Indiana Gov. Will Not Be Issuing Pardons for Cannabis Offenses, Favors Expungement
Pardons are still a hot topic after President Joe Biden announced on Oct. 6 that he would be pardoning citizens who have federal convictions for cannabis, and asked that state governors do the same to provide relief for people in their regions. However, Indiana Gov. Holcomb recently stated that he would not be pardoning simple cannabis convictions.
“The president should work with Congress, not around them, to discuss changes to the law federally, especially if he is requesting governors to overturn the work local prosecutors have done by simply enforcing the law,” Holcomb said, according to ABC57. “Until these federal law changes occur, I can’t in good conscience consider issuing blanket pardons for all such offenders.”
Holcomb added that his state already offers expungement programs. “What Indiana has done, is act proactively, not reactively, by creating an opportunity for those who have maintained a clean record since a conviction of simple marijuana possession and a number of lower-level offenses, to apply for—and receive—an expungement which seals their record,” Holcomb said.
However he did confirm that many people who currently hold cannabis convictions on their record deserve to have an opportunity to have it removed. “I do agree that many of these offenses should not serve as a life sentence after an individual has served their time,” Holcomb added. “Expunged convictions cannot be disclosed to employers, to those who grant licenses, or when seeking housing.”
At a luncheon on Oct. 12, Holcomb shared his opinions on favoring expungement over pardons. “If you are busted for simple possession of marijuana and stay clean for a number of years, five years, then you can pursue expungement. That is never disclosed and that will never be in the way. If you do the crime and pay the time, then you can move on,” Holcomb said, adding that he does not believe cannabis should be in the same Schedule category as substances such as heroin or morphine. “But that’s Congress’s job.”
In December 2021, Holcomb began ramping up for the legislative session which began in January 2022. Although at the time, the Indiana Democratic Party stated that adult-use cannabis legalization was a top priority, Holcomb explained his support for medical access instead. “The law that needs to change is the federal law,” said Holcomb in December 2021.
News outlet WSBT asked Indiana legislators about Biden’s recent pardons, and many were supportive, but leaned toward federal descheduling. “I think this does reveal that legalization is inevitable in our future and whether or not Indiana wants to set that up at the state level or wait for the federal government to do that,” said Rep. Maureen Bauer. “So, for us, it’s still [a] schedule one drug. And I don’t see the state of Indiana changing the legalization of the drug until federally it’s descheduled,” added Sen. Mike Bohacek.
Possession of cannabis is a misdemeanor in Indiana, as of 2014. Currently, the state of Indiana has not legalized adult-use or medical cannabis. According to The Indiana Lawyer, over 94,000 people were charged with a cannabis possession misdemeanor between 2018-2021.
A pardon isn’t enough to release people from prison, partially because many people’s sentences are more complicated. According to Marion County Sheriff’s Office Captain Mitch Gore as of Oct. 13, the Indianapolis Adult Detention Center only had one inmate who was convicted for cannabis possession, while 320 others were convicted both because of possession as well as other non-cannabis related charges.
Allen County Sheriff’s Office Captain Steve Stone also confirmed that not very many people could be released immediately. “It would be a very, very low number. We wouldn’t even arrest you because you’d be out before we were even done doing the paperwork,” Stone said.

# Excerpted data

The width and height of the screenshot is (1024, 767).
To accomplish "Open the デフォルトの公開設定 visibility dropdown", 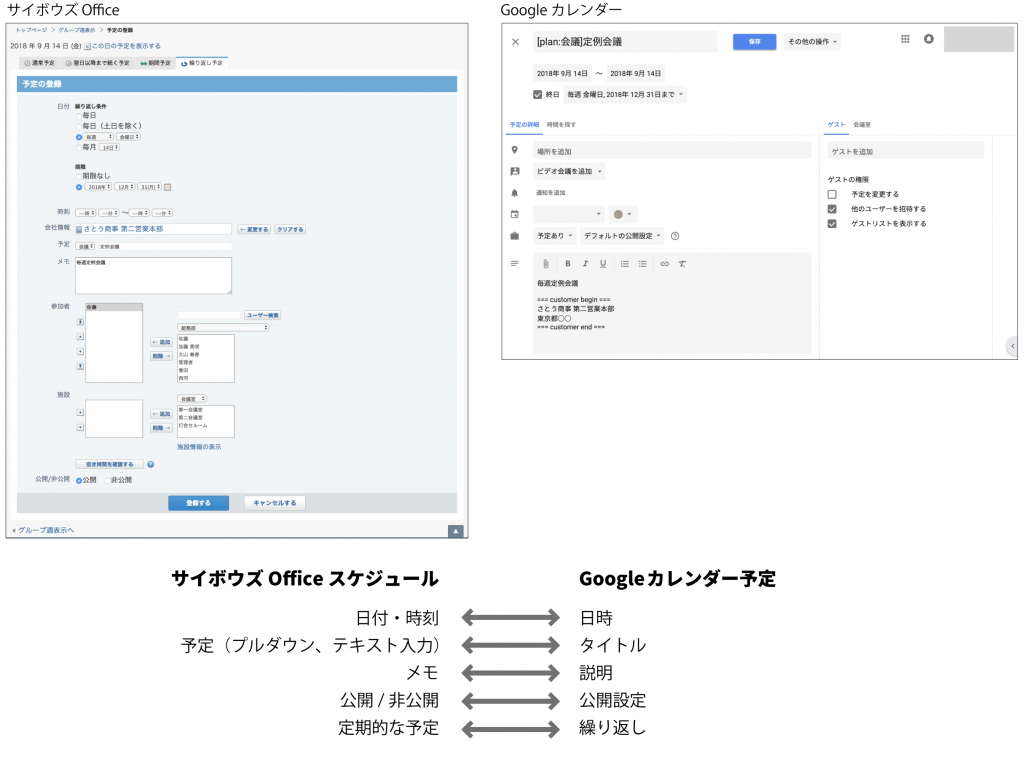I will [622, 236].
--
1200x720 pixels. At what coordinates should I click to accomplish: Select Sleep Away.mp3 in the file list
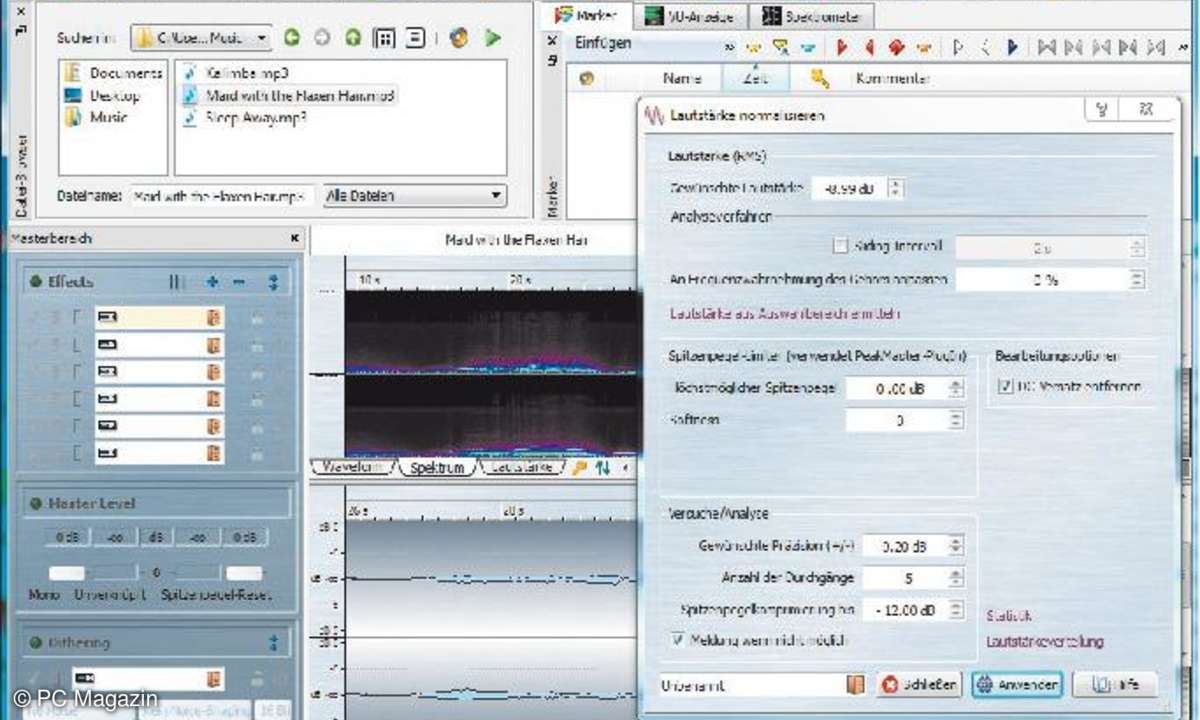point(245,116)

# What this task involves
From the article on Indiana cannabis pardons, list every person whose own words appear inside quotation marks. The items have nothing to do with this work.

# Response below
- Indiana Gov. Holcomb
- Rep. Maureen Bauer
- Sen. Mike Bohacek
- Allen County Sheriff's Office Captain Steve Stone